Hi I have a signal that is used in many places and subject to being altered down the track. So to simplify maintenance I have made a TYPE declaration called T_RowInt.

I have made two signals "typed" and "untyped" which both equate to an integer range -63 to 63 to demonstrate the problem.

Code follows:

type T_RowInt is range -63 to 63;
signal typed : T_RowInt;
signal untyped : integer range -63 to 63;

signal text_col : integer range 0 to 127 := 0;
signal bank : std_logic_vector(2 downto 0) := "111";
signal page : std_logic_vector(3 downto 0) := "0000";

I use the above in the following expressions:

addr_r_dram(19 downto 0)<= bank & page & std_logic_vector(to_unsigned(typed,6)) & std_logic_vector(to_unsigned(text_col, 7));

This fails syntax checking with "to_unsigned can not have such operands in this context" However, this expression:

addr_r_dram(19 downto 0)<= bank & page & std_logic_vector(to_unsigned(untyped,6)) & std_logic_vector(to_unsigned(text_col, 7));

Is ok

Is there a way to force conversion of a custom TYPED signal?

Thanks

Mark

Answer 1

If you use type then you have defined a completely new type as far as VHDL is concerned.
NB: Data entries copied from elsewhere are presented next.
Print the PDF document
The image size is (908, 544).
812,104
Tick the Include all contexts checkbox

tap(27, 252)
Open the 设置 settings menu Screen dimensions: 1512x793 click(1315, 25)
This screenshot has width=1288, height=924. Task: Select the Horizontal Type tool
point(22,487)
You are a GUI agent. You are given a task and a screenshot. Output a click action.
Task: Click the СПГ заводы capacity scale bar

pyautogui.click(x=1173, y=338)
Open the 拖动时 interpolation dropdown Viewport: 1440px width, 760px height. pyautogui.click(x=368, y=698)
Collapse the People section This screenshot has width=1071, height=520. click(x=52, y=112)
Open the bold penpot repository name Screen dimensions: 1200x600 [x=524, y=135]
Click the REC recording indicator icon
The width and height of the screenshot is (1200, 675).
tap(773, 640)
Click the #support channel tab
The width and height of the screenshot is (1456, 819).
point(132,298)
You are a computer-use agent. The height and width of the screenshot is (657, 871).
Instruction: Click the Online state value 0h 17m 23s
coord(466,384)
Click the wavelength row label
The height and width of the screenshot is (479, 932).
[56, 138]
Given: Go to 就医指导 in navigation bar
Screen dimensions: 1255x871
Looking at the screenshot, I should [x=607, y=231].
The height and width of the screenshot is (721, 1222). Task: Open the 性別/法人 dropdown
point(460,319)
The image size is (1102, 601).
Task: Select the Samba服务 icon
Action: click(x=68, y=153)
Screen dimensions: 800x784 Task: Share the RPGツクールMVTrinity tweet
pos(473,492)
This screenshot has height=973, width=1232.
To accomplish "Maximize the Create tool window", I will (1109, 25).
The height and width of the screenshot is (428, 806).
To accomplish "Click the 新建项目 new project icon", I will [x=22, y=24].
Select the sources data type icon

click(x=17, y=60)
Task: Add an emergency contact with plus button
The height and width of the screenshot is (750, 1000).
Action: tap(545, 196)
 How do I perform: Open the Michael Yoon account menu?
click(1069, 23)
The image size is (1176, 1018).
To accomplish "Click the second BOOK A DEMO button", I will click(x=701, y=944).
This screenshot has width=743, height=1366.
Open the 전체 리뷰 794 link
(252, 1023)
However, how about using a subtype , eg

subtype T_RowInt is integer range -63 to 63;

then VHDL will not consider T_RowInt as being a completely different type. Your signal untyped is actually using a subtype, a so-called _anonymous subtype`:

signal untyped : integer range -63 to 63;

Perhaps you can see the similarity between these two lines of code?